Task — Repeat the records below verbatim.

Dataset entries
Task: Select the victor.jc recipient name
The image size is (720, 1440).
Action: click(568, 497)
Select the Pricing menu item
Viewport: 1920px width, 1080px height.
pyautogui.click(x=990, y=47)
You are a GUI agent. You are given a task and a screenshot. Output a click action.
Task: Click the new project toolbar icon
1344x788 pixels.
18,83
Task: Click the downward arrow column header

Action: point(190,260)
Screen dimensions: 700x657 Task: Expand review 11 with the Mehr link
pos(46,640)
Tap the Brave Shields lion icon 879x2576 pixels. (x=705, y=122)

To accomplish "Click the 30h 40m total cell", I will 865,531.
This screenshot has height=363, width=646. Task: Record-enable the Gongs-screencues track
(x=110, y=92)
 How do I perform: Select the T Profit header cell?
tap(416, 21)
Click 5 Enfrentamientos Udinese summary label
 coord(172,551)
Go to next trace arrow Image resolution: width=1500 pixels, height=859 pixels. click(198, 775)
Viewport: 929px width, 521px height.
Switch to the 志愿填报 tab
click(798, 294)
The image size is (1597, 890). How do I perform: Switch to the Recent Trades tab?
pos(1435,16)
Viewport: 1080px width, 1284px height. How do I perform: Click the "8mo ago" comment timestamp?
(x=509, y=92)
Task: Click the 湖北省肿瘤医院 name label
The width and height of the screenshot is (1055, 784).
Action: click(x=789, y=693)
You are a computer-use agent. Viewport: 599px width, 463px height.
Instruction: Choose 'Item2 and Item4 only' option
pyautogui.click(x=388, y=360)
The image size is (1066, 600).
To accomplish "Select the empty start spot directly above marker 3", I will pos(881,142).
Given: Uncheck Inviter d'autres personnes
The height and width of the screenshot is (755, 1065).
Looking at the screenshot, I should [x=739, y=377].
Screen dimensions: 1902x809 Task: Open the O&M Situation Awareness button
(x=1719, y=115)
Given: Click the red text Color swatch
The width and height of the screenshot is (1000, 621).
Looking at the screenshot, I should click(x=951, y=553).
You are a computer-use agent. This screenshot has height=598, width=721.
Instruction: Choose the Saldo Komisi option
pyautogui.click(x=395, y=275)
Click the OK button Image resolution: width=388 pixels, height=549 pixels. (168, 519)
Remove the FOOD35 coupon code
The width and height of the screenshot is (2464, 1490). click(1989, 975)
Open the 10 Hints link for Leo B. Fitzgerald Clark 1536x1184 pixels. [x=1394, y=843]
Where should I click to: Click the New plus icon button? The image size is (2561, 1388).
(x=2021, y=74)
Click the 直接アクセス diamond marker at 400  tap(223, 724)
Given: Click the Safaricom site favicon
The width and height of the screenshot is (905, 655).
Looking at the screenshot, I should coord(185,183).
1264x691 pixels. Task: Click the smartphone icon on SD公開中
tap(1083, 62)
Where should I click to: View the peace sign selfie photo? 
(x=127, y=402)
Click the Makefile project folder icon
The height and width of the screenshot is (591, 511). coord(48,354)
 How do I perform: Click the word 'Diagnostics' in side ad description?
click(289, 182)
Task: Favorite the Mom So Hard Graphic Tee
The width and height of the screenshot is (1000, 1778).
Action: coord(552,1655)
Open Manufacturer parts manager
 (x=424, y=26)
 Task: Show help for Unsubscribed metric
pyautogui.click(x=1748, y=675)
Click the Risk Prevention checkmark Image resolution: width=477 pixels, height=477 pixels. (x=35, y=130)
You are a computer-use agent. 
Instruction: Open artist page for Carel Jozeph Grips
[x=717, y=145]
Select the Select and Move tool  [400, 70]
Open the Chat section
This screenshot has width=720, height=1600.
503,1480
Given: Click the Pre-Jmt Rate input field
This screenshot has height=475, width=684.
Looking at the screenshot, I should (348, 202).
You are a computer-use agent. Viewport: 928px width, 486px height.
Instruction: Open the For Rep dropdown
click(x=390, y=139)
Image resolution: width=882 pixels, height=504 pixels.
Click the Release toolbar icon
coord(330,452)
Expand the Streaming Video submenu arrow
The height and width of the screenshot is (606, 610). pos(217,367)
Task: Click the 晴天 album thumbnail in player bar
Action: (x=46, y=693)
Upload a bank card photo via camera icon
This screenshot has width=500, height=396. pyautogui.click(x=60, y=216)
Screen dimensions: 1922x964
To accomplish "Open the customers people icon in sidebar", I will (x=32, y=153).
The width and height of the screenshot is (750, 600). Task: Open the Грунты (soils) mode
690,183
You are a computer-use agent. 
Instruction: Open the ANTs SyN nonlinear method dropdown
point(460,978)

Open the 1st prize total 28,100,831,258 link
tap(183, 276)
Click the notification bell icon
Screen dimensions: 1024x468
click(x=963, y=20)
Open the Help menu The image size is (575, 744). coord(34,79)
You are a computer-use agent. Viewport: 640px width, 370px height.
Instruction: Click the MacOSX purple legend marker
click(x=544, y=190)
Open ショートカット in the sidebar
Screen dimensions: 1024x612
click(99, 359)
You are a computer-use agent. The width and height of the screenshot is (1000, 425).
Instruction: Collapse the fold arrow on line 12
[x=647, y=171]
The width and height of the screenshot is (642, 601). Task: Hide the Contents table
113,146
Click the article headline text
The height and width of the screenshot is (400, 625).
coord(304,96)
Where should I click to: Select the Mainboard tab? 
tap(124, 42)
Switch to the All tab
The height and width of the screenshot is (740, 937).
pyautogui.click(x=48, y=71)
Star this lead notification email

Response box —
Task: Select the victor.jc recipient name
The image size is (720, 1440).
Action: click(568, 497)
Select the Pricing menu item
Viewport: 1920px width, 1080px height.
pyautogui.click(x=990, y=47)
You are a GUI agent. You are given a task and a screenshot. Output a click action.
Task: Click the new project toolbar icon
1344x788 pixels.
18,83
Task: Click the downward arrow column header

Action: point(190,260)
Screen dimensions: 700x657 Task: Expand review 11 with the Mehr link
pos(46,640)
Tap the Brave Shields lion icon 879x2576 pixels. (x=705, y=122)

To accomplish "Click the 30h 40m total cell", I will 865,531.
This screenshot has height=363, width=646. Task: Record-enable the Gongs-screencues track
(x=110, y=92)
 How do I perform: Select the T Profit header cell?
tap(416, 21)
Click 5 Enfrentamientos Udinese summary label
 coord(172,551)
Go to next trace arrow Image resolution: width=1500 pixels, height=859 pixels. click(198, 775)
Viewport: 929px width, 521px height.
Switch to the 志愿填报 tab
click(798, 294)
The image size is (1597, 890). How do I perform: Switch to the Recent Trades tab?
pos(1435,16)
Viewport: 1080px width, 1284px height. How do I perform: Click the "8mo ago" comment timestamp?
(x=509, y=92)
Task: Click the 湖北省肿瘤医院 name label
The width and height of the screenshot is (1055, 784).
Action: click(x=789, y=693)
You are a computer-use agent. Viewport: 599px width, 463px height.
Instruction: Choose 'Item2 and Item4 only' option
pyautogui.click(x=388, y=360)
The image size is (1066, 600).
To accomplish "Select the empty start spot directly above marker 3", I will pos(881,142).
Given: Uncheck Inviter d'autres personnes
The height and width of the screenshot is (755, 1065).
Looking at the screenshot, I should [x=739, y=377].
Screen dimensions: 1902x809 Task: Open the O&M Situation Awareness button
(x=1719, y=115)
Given: Click the red text Color swatch
The width and height of the screenshot is (1000, 621).
Looking at the screenshot, I should click(x=951, y=553).
You are a computer-use agent. This screenshot has height=598, width=721.
Instruction: Choose the Saldo Komisi option
pyautogui.click(x=395, y=275)
Click the OK button Image resolution: width=388 pixels, height=549 pixels. (168, 519)
Remove the FOOD35 coupon code
The width and height of the screenshot is (2464, 1490). click(1989, 975)
Open the 10 Hints link for Leo B. Fitzgerald Clark 1536x1184 pixels. [x=1394, y=843]
Where should I click to: Click the New plus icon button? The image size is (2561, 1388).
(x=2021, y=74)
Click the 直接アクセス diamond marker at 400  tap(223, 724)
Given: Click the Safaricom site favicon
The width and height of the screenshot is (905, 655).
Looking at the screenshot, I should coord(185,183).
1264x691 pixels. Task: Click the smartphone icon on SD公開中
tap(1083, 62)
Where should I click to: View the peace sign selfie photo? 
(x=127, y=402)
Click the Makefile project folder icon
The height and width of the screenshot is (591, 511). coord(48,354)
 How do I perform: Click the word 'Diagnostics' in side ad description?
click(289, 182)
Task: Favorite the Mom So Hard Graphic Tee
The width and height of the screenshot is (1000, 1778).
Action: coord(552,1655)
Open Manufacturer parts manager
 (x=424, y=26)
 Task: Show help for Unsubscribed metric
pyautogui.click(x=1748, y=675)
Click the Risk Prevention checkmark Image resolution: width=477 pixels, height=477 pixels. (x=35, y=130)
You are a computer-use agent. 
Instruction: Open artist page for Carel Jozeph Grips
[x=717, y=145]
Select the Select and Move tool  [400, 70]
Open the Chat section
This screenshot has width=720, height=1600.
503,1480
Given: Click the Pre-Jmt Rate input field
This screenshot has height=475, width=684.
Looking at the screenshot, I should (348, 202).
You are a computer-use agent. Viewport: 928px width, 486px height.
Instruction: Open the For Rep dropdown
click(x=390, y=139)
Image resolution: width=882 pixels, height=504 pixels.
Click the Release toolbar icon
coord(330,452)
Expand the Streaming Video submenu arrow
The height and width of the screenshot is (606, 610). pos(217,367)
Task: Click the 晴天 album thumbnail in player bar
Action: (x=46, y=693)
Upload a bank card photo via camera icon
This screenshot has width=500, height=396. pyautogui.click(x=60, y=216)
Screen dimensions: 1922x964
To accomplish "Open the customers people icon in sidebar", I will (x=32, y=153).
The width and height of the screenshot is (750, 600). Task: Open the Грунты (soils) mode
690,183
You are a computer-use agent. 
Instruction: Open the ANTs SyN nonlinear method dropdown
point(460,978)

Open the 1st prize total 28,100,831,258 link
tap(183, 276)
Click the notification bell icon
Screen dimensions: 1024x468
click(x=963, y=20)
Open the Help menu The image size is (575, 744). coord(34,79)
You are a computer-use agent. Viewport: 640px width, 370px height.
Instruction: Click the MacOSX purple legend marker
click(x=544, y=190)
Open ショートカット in the sidebar
Screen dimensions: 1024x612
click(99, 359)
You are a computer-use agent. The width and height of the screenshot is (1000, 425).
Instruction: Collapse the fold arrow on line 12
[x=647, y=171]
The width and height of the screenshot is (642, 601). Task: Hide the Contents table
113,146
Click the article headline text
The height and width of the screenshot is (400, 625).
coord(304,96)
Where should I click to: Select the Mainboard tab? 
tap(124, 42)
Switch to the All tab
The height and width of the screenshot is (740, 937).
pyautogui.click(x=48, y=71)
Star this lead notification email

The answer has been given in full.